The national median cost of nursing home care runs roughly $9,500 per month for a semi-private room and nearly $11,000 for a private room, with wide variation by region. An Alzheimer’s patient who needs three or more years of care faces costs that can easily exceed $350,000. Since Medicare won’t cover the long haul, families need to look at other funding sources early.
Medicaid is the largest single payer for long-term nursing home care in the United States. It’s a joint federal-state program for people with limited income and assets. If you qualify, Medicaid covers nursing home costs on an ongoing basis, including room and board. The monthly income limit in most states is around $2,982 for an individual, though some states set lower thresholds. Asset limits also apply and vary by state.
One rule catches many families off guard: the look-back period. When you apply for Medicaid nursing home coverage, the state reviews asset transfers you made during the prior 60 months. If you gave away money, sold property below market value, or shifted assets to family members during that window, Medicaid can impose a penalty period during which it won’t pay for your care. The penalty length is based on the value of the transferred assets.

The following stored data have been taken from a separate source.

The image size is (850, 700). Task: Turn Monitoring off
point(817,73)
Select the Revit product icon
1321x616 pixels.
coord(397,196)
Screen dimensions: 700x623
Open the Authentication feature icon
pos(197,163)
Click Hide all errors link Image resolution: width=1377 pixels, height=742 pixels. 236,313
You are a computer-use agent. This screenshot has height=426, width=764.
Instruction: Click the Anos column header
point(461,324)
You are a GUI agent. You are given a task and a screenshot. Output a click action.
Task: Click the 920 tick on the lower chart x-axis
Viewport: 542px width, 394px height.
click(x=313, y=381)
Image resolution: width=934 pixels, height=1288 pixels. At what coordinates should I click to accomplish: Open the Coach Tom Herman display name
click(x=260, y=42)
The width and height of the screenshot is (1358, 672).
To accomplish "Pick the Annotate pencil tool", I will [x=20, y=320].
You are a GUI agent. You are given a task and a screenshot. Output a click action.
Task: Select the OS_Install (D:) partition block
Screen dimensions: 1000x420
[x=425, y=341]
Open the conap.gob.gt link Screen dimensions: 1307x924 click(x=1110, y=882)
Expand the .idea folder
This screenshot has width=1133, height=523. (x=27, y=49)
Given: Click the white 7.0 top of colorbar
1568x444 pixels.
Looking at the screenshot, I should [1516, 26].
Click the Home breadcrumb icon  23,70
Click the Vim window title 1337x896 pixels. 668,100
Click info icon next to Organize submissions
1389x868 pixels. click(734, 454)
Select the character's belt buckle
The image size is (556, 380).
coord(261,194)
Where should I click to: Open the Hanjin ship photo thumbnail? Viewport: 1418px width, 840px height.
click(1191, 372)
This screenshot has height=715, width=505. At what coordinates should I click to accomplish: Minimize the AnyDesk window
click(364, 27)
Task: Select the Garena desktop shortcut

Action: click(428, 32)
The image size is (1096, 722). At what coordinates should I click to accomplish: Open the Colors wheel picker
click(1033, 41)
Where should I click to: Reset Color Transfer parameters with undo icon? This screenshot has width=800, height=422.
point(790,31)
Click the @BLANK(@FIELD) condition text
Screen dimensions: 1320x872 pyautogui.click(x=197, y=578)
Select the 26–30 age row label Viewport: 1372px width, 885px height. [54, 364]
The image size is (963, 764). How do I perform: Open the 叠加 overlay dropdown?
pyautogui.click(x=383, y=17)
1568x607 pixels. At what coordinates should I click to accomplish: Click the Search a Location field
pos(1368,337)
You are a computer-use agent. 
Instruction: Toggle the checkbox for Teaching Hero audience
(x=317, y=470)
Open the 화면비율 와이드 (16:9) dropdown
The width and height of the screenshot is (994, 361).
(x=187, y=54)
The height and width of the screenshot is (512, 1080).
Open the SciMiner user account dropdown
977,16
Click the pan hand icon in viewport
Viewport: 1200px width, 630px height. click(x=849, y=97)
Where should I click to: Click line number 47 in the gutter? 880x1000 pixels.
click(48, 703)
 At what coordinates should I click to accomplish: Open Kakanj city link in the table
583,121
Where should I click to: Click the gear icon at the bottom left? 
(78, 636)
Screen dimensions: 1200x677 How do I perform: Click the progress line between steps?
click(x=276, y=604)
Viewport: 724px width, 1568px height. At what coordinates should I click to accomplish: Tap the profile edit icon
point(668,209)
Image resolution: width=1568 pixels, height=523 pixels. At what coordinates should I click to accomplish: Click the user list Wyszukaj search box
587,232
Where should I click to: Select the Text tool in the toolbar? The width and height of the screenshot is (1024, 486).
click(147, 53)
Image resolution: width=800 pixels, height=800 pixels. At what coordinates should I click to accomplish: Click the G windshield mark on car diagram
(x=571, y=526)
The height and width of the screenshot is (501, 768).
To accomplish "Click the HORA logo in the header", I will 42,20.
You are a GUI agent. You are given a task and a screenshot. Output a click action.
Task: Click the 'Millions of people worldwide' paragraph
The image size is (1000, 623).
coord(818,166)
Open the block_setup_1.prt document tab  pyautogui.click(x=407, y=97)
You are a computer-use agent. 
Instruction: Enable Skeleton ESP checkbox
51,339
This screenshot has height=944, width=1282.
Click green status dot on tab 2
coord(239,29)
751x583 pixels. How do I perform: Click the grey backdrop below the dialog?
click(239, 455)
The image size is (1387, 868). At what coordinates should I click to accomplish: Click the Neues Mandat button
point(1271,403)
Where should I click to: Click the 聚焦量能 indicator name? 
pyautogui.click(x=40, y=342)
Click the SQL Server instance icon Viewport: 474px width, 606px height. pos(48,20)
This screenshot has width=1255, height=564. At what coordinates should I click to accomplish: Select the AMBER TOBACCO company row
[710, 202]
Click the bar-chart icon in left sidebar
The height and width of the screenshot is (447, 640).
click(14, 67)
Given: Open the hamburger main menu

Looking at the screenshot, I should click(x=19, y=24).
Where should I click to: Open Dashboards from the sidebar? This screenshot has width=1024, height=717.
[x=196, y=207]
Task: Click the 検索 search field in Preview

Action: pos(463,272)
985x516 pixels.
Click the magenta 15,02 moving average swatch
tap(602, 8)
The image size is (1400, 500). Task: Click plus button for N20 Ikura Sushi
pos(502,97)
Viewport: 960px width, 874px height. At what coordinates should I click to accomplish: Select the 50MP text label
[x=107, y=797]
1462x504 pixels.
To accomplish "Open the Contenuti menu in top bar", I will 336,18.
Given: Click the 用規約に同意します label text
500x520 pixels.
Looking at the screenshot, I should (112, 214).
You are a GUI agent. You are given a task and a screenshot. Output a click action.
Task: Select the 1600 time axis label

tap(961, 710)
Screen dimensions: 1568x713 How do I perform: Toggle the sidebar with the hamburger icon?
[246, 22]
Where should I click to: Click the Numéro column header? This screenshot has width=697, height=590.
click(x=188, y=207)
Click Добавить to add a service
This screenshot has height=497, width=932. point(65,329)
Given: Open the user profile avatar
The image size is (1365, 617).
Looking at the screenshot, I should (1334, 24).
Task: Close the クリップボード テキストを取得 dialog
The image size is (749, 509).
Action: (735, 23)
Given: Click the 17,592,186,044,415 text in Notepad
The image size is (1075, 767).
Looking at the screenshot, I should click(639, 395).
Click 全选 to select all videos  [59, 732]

Planning around this rule is where an elder law attorney earns their fee.
Once you’re on Medicaid in a nursing home, you contribute nearly all of your monthly income toward the cost of care and keep only a small personal needs allowance, which varies by state but is often modest.
Medigap policies (Medicare Supplement Insurance) don’t cover long-term custodial care, but several plan types cover the $217 daily coinsurance for SNF days 21 through 100. Plans C, D, F, G, M, and N cover 100% of that coinsurance. Plan K covers 50%, and Plan L covers 75%. Plans A and B don’t cover it at all. If you’re in a Medigap plan that covers this benefit, your out-of-pocket cost for a covered SNF stay drops substantially during days 21 through 100.
Long-term care insurance is specifically designed to cover what Medicare won’t: custodial care in nursing homes, assisted living facilities, and at home. Policies typically begin paying benefits when you can no longer perform a certain number of daily activities independently or when you have severe cognitive impairment. Most policies have a waiting period, often 30 to 90 days, before benefits start. The catch is that premiums can be expensive, and the policy needs to be purchased well before the need arises. If someone already has an Alzheimer’s diagnosis, getting approved for a new policy is unlikely.
Veterans who receive a VA pension and need help with daily activities or are in a nursing home due to disability may qualify for the Aid and Attendance benefit, which adds a monthly payment on top of the pension. This benefit can help offset nursing home costs, though it won’t cover the full expense in most cases. Eligibility depends on clinical need, and the veteran or their surviving spouse must already be receiving a VA pension.10Veterans Affairs. VA Aid and Attendance Benefits and Housebound Allowance
Many families start by paying out of pocket, using savings, retirement accounts, or proceeds from selling a home. This approach gives you the most flexibility in choosing a facility, but nursing home costs can drain even substantial savings within a few years. Families who anticipate eventually needing Medicaid should plan the transition carefully with the look-back period in mind.